Saved entries
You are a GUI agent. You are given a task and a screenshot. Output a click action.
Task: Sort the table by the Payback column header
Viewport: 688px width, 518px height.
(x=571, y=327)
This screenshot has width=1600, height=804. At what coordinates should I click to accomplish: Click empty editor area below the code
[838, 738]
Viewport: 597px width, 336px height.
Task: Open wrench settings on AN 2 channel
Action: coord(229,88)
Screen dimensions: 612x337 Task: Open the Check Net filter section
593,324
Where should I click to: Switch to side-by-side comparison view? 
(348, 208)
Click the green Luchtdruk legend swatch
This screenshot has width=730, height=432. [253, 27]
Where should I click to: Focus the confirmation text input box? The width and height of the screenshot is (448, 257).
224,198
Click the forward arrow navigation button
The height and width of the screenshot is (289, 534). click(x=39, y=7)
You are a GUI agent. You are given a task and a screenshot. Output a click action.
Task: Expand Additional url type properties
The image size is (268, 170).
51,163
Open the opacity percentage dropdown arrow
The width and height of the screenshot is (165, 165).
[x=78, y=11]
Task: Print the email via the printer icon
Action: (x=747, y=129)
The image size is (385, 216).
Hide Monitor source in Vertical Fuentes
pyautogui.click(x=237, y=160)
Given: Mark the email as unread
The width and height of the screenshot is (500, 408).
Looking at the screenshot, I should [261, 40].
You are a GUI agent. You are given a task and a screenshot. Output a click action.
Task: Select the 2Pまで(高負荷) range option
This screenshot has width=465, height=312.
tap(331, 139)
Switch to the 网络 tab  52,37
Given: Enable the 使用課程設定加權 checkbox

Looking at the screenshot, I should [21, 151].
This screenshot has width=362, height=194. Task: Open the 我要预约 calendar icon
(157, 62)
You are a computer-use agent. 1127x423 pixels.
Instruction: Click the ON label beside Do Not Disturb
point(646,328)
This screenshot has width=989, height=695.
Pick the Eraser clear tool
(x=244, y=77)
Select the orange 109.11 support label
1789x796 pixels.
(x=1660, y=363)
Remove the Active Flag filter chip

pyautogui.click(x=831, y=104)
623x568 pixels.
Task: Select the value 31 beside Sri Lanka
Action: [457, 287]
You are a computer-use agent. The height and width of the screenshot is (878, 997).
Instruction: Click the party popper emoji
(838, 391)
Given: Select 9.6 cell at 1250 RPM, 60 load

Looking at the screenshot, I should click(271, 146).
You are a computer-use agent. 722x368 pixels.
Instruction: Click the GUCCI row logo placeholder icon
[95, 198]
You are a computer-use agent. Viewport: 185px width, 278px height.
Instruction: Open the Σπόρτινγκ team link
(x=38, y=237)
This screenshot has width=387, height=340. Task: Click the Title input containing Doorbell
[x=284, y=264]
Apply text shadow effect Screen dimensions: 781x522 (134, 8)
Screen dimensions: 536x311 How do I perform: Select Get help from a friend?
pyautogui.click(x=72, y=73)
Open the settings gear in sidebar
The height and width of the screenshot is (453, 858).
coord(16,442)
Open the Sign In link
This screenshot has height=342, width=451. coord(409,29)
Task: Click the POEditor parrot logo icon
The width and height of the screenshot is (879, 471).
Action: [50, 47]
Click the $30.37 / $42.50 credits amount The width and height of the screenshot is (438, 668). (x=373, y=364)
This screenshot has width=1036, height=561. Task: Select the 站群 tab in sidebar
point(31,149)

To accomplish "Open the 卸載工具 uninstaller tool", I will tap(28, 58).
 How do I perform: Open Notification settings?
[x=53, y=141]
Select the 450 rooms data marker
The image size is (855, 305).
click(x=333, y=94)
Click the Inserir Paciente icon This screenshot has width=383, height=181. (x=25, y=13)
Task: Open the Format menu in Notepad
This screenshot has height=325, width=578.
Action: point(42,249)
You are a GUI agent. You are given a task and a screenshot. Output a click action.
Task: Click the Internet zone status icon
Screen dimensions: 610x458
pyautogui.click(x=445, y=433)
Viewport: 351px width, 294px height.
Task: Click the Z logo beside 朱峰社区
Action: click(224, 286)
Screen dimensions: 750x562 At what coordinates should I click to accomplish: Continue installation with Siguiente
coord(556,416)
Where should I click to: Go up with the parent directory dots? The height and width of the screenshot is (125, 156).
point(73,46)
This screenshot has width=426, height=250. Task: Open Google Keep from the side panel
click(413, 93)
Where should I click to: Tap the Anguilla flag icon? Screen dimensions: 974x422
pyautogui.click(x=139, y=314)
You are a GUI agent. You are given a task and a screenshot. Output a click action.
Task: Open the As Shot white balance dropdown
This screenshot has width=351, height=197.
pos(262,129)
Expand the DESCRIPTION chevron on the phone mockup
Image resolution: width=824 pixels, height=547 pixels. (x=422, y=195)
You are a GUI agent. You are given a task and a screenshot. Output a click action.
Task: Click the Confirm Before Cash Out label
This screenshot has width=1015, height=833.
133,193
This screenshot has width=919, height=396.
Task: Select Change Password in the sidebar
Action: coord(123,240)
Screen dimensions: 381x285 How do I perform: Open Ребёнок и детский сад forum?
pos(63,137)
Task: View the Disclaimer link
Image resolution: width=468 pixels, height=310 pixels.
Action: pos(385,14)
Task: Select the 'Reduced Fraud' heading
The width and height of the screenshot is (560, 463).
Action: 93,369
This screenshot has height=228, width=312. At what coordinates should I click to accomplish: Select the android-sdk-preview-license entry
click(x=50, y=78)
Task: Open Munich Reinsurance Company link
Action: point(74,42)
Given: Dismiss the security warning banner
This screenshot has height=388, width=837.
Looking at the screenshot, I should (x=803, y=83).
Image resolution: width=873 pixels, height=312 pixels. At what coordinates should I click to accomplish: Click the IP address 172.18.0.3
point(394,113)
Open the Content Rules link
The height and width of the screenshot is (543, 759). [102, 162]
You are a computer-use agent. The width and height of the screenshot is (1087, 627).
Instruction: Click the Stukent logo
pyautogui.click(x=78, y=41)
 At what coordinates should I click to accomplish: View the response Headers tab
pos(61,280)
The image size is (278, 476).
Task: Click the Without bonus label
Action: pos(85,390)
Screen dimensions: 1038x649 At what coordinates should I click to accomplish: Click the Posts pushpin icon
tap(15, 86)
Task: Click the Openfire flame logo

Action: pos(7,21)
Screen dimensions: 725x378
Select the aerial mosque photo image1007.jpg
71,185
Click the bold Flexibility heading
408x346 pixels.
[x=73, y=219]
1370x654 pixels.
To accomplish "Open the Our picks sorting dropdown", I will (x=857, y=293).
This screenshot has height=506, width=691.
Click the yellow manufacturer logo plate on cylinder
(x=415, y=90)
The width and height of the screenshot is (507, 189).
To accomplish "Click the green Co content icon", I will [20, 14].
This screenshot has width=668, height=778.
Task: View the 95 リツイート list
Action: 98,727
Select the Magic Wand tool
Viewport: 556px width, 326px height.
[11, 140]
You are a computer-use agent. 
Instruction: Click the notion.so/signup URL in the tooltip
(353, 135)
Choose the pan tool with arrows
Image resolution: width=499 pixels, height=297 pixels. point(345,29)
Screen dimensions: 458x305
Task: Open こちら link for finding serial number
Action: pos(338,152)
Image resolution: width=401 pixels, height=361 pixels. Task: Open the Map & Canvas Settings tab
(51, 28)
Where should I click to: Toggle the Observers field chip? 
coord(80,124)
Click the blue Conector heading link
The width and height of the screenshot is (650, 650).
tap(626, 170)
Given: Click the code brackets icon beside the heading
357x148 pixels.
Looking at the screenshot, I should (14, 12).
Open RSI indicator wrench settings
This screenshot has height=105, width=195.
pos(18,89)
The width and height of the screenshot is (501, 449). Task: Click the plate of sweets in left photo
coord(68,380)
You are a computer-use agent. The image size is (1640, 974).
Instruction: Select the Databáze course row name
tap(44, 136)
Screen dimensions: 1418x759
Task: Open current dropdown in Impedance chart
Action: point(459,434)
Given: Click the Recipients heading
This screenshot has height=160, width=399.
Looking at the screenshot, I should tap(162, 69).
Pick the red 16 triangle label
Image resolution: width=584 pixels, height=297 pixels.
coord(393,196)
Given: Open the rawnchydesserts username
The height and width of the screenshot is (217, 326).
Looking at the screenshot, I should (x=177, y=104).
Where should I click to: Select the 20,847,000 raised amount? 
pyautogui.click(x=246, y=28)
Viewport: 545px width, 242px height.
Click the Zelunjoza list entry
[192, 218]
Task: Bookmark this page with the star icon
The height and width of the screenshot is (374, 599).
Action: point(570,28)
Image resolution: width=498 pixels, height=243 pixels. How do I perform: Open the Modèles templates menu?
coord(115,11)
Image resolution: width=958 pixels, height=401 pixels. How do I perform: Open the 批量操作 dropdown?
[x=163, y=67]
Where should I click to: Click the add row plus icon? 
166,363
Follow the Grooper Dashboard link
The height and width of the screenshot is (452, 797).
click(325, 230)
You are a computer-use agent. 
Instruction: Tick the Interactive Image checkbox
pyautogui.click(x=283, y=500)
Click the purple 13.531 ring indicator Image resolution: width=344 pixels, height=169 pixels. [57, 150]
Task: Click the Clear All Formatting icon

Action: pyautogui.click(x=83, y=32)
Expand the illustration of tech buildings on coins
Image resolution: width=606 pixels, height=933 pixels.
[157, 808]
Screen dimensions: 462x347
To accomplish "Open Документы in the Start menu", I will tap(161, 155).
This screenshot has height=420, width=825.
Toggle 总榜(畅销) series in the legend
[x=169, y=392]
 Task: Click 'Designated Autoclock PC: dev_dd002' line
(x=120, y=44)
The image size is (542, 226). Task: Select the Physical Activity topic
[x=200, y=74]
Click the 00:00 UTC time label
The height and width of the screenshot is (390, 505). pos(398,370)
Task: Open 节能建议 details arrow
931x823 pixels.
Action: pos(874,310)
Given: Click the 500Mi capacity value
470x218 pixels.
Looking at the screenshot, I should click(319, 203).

### Task prompt
Return each line of the data that contains the string "computer".

### Answer for the task
You are a computer-use agent. 1127x423 pixels.
You are a computer-use agent. The height and width of the screenshot is (878, 997).
You are a computer-use agent. 722x368 pixels.
You are a computer-use agent. Viewport: 185px width, 278px height.
You are a computer-use agent. The width and height of the screenshot is (1087, 627).
You are a computer-use agent. 
You are a computer-use agent. The image size is (1640, 974).
You are a computer-use agent. 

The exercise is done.